Data excerpts

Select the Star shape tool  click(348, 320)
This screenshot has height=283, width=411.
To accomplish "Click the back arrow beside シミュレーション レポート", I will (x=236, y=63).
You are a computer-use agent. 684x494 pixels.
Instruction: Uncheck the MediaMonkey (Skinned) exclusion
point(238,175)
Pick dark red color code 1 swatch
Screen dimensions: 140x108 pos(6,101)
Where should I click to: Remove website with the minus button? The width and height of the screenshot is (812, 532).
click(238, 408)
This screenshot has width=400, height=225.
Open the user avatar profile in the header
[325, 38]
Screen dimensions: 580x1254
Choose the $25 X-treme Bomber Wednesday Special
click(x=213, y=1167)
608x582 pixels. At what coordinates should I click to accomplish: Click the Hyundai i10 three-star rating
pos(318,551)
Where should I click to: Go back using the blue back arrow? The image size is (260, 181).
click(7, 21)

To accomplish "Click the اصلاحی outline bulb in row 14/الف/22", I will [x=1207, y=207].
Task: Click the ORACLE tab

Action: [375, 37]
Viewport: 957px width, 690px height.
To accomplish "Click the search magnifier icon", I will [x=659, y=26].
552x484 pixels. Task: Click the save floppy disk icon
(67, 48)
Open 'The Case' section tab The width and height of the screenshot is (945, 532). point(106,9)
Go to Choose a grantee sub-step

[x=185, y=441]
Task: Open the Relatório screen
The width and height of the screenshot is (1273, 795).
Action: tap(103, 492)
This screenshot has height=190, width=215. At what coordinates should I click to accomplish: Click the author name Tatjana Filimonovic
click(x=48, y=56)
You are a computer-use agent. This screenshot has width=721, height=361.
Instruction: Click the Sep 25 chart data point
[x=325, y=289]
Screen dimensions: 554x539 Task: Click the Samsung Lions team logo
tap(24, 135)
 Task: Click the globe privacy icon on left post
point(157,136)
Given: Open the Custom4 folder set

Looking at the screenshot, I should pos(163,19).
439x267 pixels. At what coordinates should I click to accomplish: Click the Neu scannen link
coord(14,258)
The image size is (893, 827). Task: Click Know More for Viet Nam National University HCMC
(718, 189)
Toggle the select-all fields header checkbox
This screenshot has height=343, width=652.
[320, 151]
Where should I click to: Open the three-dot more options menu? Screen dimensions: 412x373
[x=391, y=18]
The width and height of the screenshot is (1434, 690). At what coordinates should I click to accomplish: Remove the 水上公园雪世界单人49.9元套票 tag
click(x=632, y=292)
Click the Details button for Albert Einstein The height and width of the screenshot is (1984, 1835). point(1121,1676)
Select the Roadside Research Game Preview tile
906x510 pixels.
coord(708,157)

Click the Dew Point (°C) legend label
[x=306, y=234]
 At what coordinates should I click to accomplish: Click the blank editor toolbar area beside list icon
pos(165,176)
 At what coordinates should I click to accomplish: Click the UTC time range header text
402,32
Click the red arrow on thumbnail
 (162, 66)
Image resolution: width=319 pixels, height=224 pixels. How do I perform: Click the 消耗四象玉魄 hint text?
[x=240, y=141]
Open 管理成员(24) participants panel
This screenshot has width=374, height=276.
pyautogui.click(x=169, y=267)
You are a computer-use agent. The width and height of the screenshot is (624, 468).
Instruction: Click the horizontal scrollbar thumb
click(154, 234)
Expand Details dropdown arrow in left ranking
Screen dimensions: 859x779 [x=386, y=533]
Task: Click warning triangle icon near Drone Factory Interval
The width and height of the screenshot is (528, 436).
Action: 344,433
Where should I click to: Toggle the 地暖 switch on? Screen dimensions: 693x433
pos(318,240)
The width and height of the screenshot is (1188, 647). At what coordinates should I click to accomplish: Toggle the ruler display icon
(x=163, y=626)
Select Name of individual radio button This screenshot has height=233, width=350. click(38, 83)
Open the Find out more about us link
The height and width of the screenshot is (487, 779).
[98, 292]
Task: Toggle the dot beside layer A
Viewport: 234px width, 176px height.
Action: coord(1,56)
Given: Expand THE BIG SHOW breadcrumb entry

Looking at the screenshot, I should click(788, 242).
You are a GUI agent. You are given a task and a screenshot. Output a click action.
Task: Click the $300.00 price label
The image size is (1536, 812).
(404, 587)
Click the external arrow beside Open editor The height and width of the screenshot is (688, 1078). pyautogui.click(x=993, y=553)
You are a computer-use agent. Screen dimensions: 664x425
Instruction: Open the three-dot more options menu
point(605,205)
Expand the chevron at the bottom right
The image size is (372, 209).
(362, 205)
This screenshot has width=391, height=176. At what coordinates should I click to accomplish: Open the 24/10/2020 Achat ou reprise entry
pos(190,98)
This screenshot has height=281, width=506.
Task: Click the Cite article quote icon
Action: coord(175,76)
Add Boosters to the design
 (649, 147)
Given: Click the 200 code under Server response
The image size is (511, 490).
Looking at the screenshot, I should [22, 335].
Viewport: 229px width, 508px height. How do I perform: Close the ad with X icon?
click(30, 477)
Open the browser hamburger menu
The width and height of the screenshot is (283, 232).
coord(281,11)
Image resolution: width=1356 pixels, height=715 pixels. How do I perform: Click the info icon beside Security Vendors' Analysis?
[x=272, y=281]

The task:
Once a line of the records is found to contain "agent", copy it out.

Written response:
You are a computer-use agent. 684x494 pixels.
You are a computer-use agent. This screenshot has width=721, height=361.
You are a computer-use agent. The width and height of the screenshot is (624, 468).
You are a GUI agent. You are given a task and a screenshot. Output a click action.
You are a computer-use agent. Screen dimensions: 664x425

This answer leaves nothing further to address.